An Evil of a Century
by A Concerned Individual
Summary: Fox McCloud comes to every hero's realization: There is no way to define evil...


**An Evil of a Century**

A/N: Little one-shot blurb, written pretty late just now ;D I actually got the idea from listening to the Franz Ferdinand remake of HBMS's "The World's Gone Mad" cos of one line that I thought was cool... (see title)

This takes place mid-Assault, obviously after the "Into the Storm" level. Some of the concepts and ideology may be pretty cliché, but the question we must ask ourselves now is, did that stop me? That said, uh… R/R or... OR ELSE. D :

_- - - - -_

_"Those without strong wills can easily be turned to evil…"_

Five minutes after departing Fichina's ethereal atmosphere, Fox finally cast a backwards glance. His mind could rest at ease for a while now; the climate control center had been salvaged from the Aparoid menace.

From space, the planet appeared as a milky white marble. It esteemed him to know that he and his team were its saviors.

"_Wooow_! It's _gorgeous_ from up here," Slippy's fawning voice echoed Fox's thoughts. To some degree. "I'm so glad we chased away those dumb Aparoids."

"It _is_ beautiful." Krystal echoed. "I think we have Fox to thank."

He reddened, though invisibly from outside the cockpit. Krystal was always pinning all the credit on him…

"Hey, don't forget whose _wing_ our great hero was blasting away from." A third voice retaliated over the comm. It was a good-natured reply of course - at least Fox thought so, it was difficult to tell sometimes - and he knew that Falco respected him just as much as anyone else on the team.

"Peppy here. Good job, team. Report back to the Great Fox immediately. General Pepper wishes to speak with you."

Fox sighed. Peppy tended to sound like a broken record. He made it easy to believe there was always something to be done, always a resistance to be trampled, always a leader to talk with…

"One of these days he's going to say "Good job team, now come eat a decent meal and _relax_ for a week" and none of us will understand what he wants us to do." Falco crowed, and Fox chuckled under his breath.
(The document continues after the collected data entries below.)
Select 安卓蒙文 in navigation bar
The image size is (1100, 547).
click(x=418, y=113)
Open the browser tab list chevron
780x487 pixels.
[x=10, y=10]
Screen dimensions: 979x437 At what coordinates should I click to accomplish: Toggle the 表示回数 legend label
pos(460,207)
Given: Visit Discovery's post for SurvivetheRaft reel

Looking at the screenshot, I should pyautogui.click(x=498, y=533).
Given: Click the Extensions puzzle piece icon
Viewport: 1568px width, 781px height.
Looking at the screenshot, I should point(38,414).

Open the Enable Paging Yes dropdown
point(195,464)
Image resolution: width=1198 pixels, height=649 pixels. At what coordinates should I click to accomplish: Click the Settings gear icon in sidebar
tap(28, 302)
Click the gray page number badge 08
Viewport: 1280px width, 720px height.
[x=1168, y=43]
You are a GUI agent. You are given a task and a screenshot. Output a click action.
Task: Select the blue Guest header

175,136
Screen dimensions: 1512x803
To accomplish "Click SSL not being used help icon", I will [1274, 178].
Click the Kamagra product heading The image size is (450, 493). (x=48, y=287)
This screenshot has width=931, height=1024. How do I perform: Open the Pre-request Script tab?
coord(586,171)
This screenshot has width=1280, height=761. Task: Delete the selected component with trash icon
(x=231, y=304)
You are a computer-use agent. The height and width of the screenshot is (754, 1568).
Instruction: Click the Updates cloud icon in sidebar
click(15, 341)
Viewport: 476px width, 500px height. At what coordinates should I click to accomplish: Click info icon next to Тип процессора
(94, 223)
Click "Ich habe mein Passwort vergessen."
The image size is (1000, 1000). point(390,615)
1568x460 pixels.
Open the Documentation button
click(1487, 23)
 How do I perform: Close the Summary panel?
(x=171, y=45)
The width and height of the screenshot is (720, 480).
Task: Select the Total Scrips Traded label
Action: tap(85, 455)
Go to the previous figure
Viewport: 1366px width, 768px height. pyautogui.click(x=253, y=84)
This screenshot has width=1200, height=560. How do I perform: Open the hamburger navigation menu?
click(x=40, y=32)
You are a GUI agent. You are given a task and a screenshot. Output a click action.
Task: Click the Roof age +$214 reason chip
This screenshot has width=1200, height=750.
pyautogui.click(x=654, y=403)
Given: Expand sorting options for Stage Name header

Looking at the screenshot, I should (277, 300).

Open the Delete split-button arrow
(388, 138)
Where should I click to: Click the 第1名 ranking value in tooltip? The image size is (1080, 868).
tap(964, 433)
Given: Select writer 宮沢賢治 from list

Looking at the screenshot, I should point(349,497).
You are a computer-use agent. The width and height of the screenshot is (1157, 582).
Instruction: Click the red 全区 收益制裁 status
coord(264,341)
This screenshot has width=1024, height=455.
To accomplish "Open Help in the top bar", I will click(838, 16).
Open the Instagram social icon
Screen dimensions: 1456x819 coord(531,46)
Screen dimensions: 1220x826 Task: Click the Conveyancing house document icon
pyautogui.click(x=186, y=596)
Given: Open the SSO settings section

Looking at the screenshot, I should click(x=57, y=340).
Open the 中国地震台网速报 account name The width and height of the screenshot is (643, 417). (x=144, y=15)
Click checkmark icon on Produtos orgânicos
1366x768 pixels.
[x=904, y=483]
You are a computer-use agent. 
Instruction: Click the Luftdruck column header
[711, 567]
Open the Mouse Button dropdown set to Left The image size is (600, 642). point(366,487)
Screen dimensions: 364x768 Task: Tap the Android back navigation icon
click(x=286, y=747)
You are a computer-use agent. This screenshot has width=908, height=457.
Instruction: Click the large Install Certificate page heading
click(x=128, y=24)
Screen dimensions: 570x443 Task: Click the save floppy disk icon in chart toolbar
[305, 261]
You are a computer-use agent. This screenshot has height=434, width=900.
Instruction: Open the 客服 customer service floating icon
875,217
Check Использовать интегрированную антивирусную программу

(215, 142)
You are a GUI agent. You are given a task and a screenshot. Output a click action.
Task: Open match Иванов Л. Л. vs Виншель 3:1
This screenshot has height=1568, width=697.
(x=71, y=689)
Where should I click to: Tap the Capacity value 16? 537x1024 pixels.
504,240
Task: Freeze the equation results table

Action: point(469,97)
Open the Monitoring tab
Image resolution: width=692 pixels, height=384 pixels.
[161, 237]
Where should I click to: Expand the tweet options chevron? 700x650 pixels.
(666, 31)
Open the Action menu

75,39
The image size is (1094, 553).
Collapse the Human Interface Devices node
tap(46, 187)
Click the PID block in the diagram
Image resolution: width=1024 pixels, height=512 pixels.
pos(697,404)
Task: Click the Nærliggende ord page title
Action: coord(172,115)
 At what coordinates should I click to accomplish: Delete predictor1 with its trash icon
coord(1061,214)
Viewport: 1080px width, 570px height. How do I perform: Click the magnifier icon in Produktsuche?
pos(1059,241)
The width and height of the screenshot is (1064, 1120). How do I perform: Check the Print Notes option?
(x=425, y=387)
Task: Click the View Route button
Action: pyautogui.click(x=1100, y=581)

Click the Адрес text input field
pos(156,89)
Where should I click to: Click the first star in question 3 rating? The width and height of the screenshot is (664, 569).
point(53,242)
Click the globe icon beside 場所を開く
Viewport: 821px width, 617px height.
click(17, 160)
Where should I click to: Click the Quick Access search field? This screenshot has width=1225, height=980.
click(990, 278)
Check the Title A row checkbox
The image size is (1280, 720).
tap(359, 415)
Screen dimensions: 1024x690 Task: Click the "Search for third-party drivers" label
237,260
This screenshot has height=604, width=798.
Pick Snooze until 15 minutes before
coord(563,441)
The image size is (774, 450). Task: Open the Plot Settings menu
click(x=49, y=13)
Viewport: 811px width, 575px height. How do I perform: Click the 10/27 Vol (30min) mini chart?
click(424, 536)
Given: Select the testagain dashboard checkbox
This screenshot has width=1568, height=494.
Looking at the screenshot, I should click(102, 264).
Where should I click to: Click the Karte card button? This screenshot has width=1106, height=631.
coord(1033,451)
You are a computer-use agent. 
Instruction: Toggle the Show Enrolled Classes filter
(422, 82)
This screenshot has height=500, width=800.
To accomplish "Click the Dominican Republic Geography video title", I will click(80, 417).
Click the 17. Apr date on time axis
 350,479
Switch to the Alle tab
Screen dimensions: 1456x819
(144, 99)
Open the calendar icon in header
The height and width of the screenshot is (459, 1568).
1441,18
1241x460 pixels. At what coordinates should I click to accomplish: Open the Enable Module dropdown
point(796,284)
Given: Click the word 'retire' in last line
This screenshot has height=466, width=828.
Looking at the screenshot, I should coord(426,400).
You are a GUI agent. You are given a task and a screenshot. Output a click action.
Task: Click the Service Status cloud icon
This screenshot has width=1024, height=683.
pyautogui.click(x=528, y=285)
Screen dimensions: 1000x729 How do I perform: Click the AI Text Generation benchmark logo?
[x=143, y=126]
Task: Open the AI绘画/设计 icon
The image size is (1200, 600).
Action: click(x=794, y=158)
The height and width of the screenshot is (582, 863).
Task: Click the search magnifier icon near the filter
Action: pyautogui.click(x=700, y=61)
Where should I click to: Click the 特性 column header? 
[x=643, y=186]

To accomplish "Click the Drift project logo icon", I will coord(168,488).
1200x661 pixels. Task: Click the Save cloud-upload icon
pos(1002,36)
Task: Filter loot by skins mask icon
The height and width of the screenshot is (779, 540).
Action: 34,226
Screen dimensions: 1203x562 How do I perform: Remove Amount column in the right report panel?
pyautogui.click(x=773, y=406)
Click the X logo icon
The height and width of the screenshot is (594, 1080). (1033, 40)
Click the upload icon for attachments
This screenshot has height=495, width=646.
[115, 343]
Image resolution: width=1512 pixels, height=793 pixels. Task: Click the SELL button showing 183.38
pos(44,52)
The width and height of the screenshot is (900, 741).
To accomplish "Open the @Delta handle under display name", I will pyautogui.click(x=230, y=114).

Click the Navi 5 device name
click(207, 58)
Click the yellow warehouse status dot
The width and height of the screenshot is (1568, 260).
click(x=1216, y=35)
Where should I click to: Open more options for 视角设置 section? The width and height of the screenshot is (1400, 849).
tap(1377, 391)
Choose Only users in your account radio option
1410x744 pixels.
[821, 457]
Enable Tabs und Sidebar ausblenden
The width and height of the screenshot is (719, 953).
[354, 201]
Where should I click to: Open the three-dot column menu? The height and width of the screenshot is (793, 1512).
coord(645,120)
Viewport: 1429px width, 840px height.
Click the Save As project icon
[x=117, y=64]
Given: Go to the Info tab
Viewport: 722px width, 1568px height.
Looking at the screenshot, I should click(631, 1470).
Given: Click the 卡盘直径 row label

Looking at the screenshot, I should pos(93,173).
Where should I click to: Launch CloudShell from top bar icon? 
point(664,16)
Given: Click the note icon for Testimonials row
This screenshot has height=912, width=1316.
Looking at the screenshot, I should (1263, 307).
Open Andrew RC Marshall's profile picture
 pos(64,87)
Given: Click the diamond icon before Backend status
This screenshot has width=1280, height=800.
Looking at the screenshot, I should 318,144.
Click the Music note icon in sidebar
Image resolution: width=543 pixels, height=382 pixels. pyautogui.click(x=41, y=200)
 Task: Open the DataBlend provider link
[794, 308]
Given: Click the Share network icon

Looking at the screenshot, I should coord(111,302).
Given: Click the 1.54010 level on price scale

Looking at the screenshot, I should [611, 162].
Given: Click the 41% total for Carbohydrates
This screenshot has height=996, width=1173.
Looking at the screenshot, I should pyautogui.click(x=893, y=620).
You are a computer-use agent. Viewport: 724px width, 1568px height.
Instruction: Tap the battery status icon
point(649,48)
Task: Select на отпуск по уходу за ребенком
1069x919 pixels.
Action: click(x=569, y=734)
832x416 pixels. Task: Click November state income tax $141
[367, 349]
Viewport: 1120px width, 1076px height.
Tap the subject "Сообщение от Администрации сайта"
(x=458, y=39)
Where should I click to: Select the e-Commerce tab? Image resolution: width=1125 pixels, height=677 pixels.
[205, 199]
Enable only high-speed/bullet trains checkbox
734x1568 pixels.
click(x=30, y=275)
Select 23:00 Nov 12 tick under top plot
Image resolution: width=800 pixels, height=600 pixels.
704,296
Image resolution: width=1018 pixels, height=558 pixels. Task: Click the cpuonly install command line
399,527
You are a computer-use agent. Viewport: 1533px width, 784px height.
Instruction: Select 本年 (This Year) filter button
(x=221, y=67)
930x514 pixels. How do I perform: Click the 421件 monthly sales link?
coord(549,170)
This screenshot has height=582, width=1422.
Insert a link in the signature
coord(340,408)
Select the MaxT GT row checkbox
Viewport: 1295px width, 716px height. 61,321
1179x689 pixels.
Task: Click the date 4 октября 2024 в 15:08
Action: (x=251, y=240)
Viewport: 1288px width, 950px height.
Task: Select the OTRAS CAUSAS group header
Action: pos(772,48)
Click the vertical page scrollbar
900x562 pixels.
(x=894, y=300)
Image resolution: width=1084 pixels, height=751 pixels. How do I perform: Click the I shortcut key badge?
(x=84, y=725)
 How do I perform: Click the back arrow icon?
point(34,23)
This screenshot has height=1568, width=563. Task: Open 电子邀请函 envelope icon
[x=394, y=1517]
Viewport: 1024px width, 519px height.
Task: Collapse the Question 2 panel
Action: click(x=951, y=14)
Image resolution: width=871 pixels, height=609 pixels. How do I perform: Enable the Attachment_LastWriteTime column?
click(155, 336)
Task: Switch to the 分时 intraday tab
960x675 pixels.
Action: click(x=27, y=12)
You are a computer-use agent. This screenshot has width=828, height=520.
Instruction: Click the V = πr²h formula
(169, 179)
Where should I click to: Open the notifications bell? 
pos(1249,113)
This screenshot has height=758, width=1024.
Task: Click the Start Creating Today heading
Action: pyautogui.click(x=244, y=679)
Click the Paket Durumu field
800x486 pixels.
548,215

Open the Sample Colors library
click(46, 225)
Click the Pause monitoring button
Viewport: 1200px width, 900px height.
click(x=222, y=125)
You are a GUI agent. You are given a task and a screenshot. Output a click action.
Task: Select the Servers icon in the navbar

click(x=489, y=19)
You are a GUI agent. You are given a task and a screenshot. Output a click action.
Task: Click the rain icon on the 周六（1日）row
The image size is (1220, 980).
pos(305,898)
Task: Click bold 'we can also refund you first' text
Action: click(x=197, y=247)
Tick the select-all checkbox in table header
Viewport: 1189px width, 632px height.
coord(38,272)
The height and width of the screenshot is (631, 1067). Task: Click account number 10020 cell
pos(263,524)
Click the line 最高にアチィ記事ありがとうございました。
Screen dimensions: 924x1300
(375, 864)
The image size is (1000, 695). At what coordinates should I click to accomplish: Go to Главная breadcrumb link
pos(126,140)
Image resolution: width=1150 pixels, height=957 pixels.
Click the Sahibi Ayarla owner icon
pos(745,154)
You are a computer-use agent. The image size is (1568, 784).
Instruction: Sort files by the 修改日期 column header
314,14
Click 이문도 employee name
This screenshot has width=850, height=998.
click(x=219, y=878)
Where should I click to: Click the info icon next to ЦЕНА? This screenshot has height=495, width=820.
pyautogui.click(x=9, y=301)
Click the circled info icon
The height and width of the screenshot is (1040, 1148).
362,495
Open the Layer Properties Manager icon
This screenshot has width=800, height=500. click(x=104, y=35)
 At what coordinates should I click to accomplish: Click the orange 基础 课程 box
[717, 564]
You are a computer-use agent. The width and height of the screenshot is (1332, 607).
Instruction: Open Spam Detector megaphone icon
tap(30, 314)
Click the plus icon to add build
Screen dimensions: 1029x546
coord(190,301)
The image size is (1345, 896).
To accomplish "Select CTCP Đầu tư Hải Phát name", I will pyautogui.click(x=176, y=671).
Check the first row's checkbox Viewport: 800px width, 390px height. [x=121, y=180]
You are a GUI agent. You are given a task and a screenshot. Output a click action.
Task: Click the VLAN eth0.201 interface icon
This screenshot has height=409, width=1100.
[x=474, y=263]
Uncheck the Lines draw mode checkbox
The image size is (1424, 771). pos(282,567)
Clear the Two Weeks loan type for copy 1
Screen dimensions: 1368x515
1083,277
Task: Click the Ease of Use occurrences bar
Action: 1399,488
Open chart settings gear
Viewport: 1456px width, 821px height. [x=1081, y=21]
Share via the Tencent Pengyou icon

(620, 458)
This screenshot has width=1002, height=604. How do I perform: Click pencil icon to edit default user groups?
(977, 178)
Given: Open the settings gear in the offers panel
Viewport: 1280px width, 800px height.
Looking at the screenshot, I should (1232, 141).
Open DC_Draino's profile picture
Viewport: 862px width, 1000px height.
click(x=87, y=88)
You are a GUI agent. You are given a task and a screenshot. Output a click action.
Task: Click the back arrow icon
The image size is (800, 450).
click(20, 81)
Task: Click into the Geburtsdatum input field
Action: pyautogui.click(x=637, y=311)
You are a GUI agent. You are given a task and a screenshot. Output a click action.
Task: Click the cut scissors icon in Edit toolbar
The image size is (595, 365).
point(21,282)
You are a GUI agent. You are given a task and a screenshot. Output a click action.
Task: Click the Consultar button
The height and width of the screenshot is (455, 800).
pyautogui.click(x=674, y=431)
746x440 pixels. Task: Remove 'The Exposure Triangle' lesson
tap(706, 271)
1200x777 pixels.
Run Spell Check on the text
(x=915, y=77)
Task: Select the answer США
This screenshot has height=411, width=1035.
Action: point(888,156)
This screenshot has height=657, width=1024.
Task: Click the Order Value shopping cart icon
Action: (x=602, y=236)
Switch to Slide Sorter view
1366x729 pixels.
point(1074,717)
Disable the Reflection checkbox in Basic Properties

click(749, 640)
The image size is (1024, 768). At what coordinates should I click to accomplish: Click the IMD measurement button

But this comment came and went almost as quickly as it was spoken.

He glanced down at the buttons, the control gear, the steering mechanisms; everything he knew by heart.

Fox McCloud, a mercenary's boy, had spent his entire life around machinery. In fact, he was ready to admit that he felt more at home in the cockpit of an Arwing as he did at his actual designated "home" growing up. In the Arwing, his own father's pride, he knew he had at his hands the power to change the course of the future. He battled his recklessness with the knowledge that, if his own life were taken from him, it would mean thousands of others as well - thousands who had been counting on him to pull through.

The Arwing was the weapon of his will, the samurai's sword. But even then, it was still, as Peppy would joke lightheartedly, "a bunch of screws and bolts". It was a completely subjective machine, doing exactly as it was told without a thought to the cause it was operating for.

But these thoughts hadn't been the ones that had plagued him on Fichina. Granted, they were similar, but people and machines were different on one issue entirely: free will.

It was hard to believe how a bright, talented graduate of a prestigious flight academy could so easily discard a vast future with the rewarding Cornerian military. Fox knew at the same time, however, that though their ambitions had started off one and the same, he and Wolf had always been wired a little differently; Fox sought after the justice and glory of the name his father had left him, Wolf was after the thrill…

The thrills of his renegade, space-pirate life, of course, had been traded up for greater responsibilities in recent years. He knew of priorities, authorities, and strategy to the same, or greater, degree of Fox himself, but by different means than running errands for General Pepper.

"Whoo, hey Fox, check out that narrow gap up ahead! Think you can make it?" He managed to catch wind of Falco's Arwing shooting out in front of his own, performing all kinds of stunts and tricks to dodge the stray space rocks that lay randomly in his path. Like Wolf, Falco had also been in it for the thrill…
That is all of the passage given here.